Directions for this task:
Copy out the lines from the start through the line with "pyautogui.click(x=1298, y=387)", requests included, and shift every coordinate in the answers up by adding 38 to it.

--- Recorded information ---

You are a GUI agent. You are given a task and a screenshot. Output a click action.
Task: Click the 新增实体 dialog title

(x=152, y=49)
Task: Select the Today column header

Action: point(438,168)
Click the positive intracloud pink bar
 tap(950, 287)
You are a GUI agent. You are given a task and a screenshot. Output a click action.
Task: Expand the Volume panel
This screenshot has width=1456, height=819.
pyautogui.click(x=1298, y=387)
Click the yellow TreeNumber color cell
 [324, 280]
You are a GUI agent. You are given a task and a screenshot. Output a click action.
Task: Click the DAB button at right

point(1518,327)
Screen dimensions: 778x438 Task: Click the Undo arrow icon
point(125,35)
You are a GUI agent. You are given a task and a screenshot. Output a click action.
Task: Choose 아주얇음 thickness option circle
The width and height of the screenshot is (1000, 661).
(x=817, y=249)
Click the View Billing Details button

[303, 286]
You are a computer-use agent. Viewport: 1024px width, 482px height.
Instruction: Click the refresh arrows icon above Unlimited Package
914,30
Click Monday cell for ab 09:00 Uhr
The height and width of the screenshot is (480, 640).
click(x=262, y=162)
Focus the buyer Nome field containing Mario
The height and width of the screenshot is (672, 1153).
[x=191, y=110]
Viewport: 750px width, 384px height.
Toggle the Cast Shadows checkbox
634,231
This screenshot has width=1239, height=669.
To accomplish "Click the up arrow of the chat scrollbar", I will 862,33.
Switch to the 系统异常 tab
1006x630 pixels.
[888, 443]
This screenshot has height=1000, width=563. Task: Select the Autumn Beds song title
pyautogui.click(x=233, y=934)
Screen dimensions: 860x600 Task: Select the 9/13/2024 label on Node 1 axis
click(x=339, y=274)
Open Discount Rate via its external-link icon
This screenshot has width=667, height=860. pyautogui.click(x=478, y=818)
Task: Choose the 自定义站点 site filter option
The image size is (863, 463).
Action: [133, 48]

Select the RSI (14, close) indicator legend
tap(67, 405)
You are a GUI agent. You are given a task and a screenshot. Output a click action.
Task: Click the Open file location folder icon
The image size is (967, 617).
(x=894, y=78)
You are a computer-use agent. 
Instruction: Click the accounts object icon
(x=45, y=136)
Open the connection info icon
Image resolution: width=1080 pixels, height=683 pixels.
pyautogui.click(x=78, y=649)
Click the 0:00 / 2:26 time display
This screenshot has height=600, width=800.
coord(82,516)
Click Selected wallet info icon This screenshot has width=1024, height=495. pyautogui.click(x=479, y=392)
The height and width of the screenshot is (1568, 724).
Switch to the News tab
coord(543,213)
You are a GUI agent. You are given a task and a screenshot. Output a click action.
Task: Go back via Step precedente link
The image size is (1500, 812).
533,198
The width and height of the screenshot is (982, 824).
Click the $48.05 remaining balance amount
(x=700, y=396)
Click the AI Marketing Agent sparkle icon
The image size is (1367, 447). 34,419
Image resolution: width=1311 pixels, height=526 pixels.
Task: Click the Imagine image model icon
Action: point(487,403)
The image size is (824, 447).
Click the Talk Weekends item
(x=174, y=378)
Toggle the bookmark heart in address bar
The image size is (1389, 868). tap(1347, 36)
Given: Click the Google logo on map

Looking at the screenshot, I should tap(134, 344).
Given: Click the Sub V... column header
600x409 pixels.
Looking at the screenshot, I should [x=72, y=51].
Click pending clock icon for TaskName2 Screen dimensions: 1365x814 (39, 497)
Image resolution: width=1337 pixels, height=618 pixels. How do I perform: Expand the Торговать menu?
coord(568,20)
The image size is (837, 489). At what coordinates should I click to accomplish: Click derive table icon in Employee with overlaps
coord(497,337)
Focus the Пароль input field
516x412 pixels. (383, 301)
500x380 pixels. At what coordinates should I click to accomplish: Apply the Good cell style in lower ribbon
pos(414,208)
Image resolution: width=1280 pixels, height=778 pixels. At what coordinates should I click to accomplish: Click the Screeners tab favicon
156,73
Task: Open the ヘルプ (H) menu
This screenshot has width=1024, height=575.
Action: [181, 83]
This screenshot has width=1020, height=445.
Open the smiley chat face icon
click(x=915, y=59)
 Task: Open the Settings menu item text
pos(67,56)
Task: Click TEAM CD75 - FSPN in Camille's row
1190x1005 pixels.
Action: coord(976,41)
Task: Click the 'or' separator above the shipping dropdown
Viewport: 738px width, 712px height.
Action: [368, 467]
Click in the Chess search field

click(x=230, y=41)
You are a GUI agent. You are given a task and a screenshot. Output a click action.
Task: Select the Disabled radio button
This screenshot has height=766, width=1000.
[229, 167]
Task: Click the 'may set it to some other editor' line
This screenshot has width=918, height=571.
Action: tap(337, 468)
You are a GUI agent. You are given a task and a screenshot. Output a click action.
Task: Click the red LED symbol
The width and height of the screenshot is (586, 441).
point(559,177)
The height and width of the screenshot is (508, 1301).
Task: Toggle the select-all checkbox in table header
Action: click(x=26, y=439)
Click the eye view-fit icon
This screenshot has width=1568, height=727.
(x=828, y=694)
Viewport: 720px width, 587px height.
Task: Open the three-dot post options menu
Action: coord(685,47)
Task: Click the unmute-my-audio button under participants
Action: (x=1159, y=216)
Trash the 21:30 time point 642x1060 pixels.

---

Exercise solution:
You are a GUI agent. You are given a task and a screenshot. Output a click action.
Task: Click the 新增实体 dialog title

(x=190, y=87)
Task: Select the Today column header

Action: point(476,206)
Click the positive intracloud pink bar
 tap(988, 325)
You are a GUI agent. You are given a task and a screenshot. Output a click action.
Task: Expand the Volume panel
This screenshot has width=1456, height=819.
pyautogui.click(x=1336, y=425)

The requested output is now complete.